[[ DATA UNDER STUDY, beginning ]]
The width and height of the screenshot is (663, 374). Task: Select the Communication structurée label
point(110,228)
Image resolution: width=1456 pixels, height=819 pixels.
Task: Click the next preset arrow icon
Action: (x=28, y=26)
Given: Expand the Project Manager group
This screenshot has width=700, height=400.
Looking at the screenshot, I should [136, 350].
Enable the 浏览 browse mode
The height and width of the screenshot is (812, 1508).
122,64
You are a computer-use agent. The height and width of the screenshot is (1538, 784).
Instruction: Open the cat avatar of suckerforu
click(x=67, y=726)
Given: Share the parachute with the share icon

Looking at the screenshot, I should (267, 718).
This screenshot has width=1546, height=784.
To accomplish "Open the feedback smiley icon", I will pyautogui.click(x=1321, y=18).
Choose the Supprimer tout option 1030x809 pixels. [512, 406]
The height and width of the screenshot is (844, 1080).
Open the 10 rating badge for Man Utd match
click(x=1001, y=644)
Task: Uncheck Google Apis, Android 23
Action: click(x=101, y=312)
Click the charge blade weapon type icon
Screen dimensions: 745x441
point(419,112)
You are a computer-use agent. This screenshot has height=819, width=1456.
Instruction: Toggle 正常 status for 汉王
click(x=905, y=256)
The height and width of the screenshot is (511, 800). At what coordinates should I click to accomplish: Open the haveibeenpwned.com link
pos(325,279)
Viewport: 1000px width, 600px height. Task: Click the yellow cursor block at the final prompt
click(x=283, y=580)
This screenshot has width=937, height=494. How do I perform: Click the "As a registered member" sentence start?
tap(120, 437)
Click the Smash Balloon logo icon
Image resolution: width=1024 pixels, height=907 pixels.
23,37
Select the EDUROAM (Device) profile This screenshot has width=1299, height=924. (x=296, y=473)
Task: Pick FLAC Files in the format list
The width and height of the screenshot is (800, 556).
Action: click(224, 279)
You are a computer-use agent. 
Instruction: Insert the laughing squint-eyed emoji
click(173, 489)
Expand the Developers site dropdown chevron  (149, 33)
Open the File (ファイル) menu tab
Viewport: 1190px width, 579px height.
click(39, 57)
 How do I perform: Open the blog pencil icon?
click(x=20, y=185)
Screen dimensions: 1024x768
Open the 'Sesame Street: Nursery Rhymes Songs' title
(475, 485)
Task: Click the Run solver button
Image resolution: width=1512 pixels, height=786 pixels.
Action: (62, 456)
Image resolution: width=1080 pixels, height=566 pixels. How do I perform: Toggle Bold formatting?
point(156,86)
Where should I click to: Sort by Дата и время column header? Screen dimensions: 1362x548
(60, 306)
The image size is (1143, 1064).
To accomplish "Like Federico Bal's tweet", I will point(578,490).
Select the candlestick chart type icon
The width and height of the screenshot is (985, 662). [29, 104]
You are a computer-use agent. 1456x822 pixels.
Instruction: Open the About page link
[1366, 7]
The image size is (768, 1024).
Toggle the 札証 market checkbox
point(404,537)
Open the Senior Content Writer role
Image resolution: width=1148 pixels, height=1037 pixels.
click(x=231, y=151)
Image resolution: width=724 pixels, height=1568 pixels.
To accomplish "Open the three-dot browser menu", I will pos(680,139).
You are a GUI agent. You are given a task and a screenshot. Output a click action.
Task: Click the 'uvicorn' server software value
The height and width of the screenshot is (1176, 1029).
[[ DATA UNDER STUDY, end ]]
### PROBLEM STATEMENT
In full, transcribe each entry of the material exactly.

### WRITTEN SOLUTION
The width and height of the screenshot is (663, 374). Task: Select the Communication structurée label
point(110,228)
Image resolution: width=1456 pixels, height=819 pixels.
Task: Click the next preset arrow icon
Action: (x=28, y=26)
Given: Expand the Project Manager group
This screenshot has width=700, height=400.
Looking at the screenshot, I should [136, 350].
Enable the 浏览 browse mode
The height and width of the screenshot is (812, 1508).
122,64
You are a computer-use agent. The height and width of the screenshot is (1538, 784).
Instruction: Open the cat avatar of suckerforu
click(x=67, y=726)
Given: Share the parachute with the share icon

Looking at the screenshot, I should (267, 718).
This screenshot has width=1546, height=784.
To accomplish "Open the feedback smiley icon", I will pyautogui.click(x=1321, y=18).
Choose the Supprimer tout option 1030x809 pixels. [512, 406]
The height and width of the screenshot is (844, 1080).
Open the 10 rating badge for Man Utd match
click(x=1001, y=644)
Task: Uncheck Google Apis, Android 23
Action: click(x=101, y=312)
Click the charge blade weapon type icon
Screen dimensions: 745x441
point(419,112)
You are a computer-use agent. This screenshot has height=819, width=1456.
Instruction: Toggle 正常 status for 汉王
click(x=905, y=256)
The height and width of the screenshot is (511, 800). At what coordinates should I click to accomplish: Open the haveibeenpwned.com link
pos(325,279)
Viewport: 1000px width, 600px height. Task: Click the yellow cursor block at the final prompt
click(x=283, y=580)
This screenshot has width=937, height=494. How do I perform: Click the "As a registered member" sentence start?
tap(120, 437)
Click the Smash Balloon logo icon
Image resolution: width=1024 pixels, height=907 pixels.
23,37
Select the EDUROAM (Device) profile This screenshot has width=1299, height=924. (x=296, y=473)
Task: Pick FLAC Files in the format list
The width and height of the screenshot is (800, 556).
Action: click(224, 279)
You are a computer-use agent. 
Instruction: Insert the laughing squint-eyed emoji
click(173, 489)
Expand the Developers site dropdown chevron  (149, 33)
Open the File (ファイル) menu tab
Viewport: 1190px width, 579px height.
click(39, 57)
 How do I perform: Open the blog pencil icon?
click(x=20, y=185)
Screen dimensions: 1024x768
Open the 'Sesame Street: Nursery Rhymes Songs' title
(475, 485)
Task: Click the Run solver button
Image resolution: width=1512 pixels, height=786 pixels.
Action: (62, 456)
Image resolution: width=1080 pixels, height=566 pixels. How do I perform: Toggle Bold formatting?
point(156,86)
Where should I click to: Sort by Дата и время column header? Screen dimensions: 1362x548
(60, 306)
The image size is (1143, 1064).
To accomplish "Like Federico Bal's tweet", I will point(578,490).
Select the candlestick chart type icon
The width and height of the screenshot is (985, 662). [29, 104]
You are a computer-use agent. 1456x822 pixels.
Instruction: Open the About page link
[1366, 7]
The image size is (768, 1024).
Toggle the 札証 market checkbox
point(404,537)
Open the Senior Content Writer role
Image resolution: width=1148 pixels, height=1037 pixels.
click(x=231, y=151)
Image resolution: width=724 pixels, height=1568 pixels.
To accomplish "Open the three-dot browser menu", I will pos(680,139).
You are a GUI agent. You are given a task and a screenshot. Output a click action.
Task: Click the 'uvicorn' server software value
The height and width of the screenshot is (1176, 1029).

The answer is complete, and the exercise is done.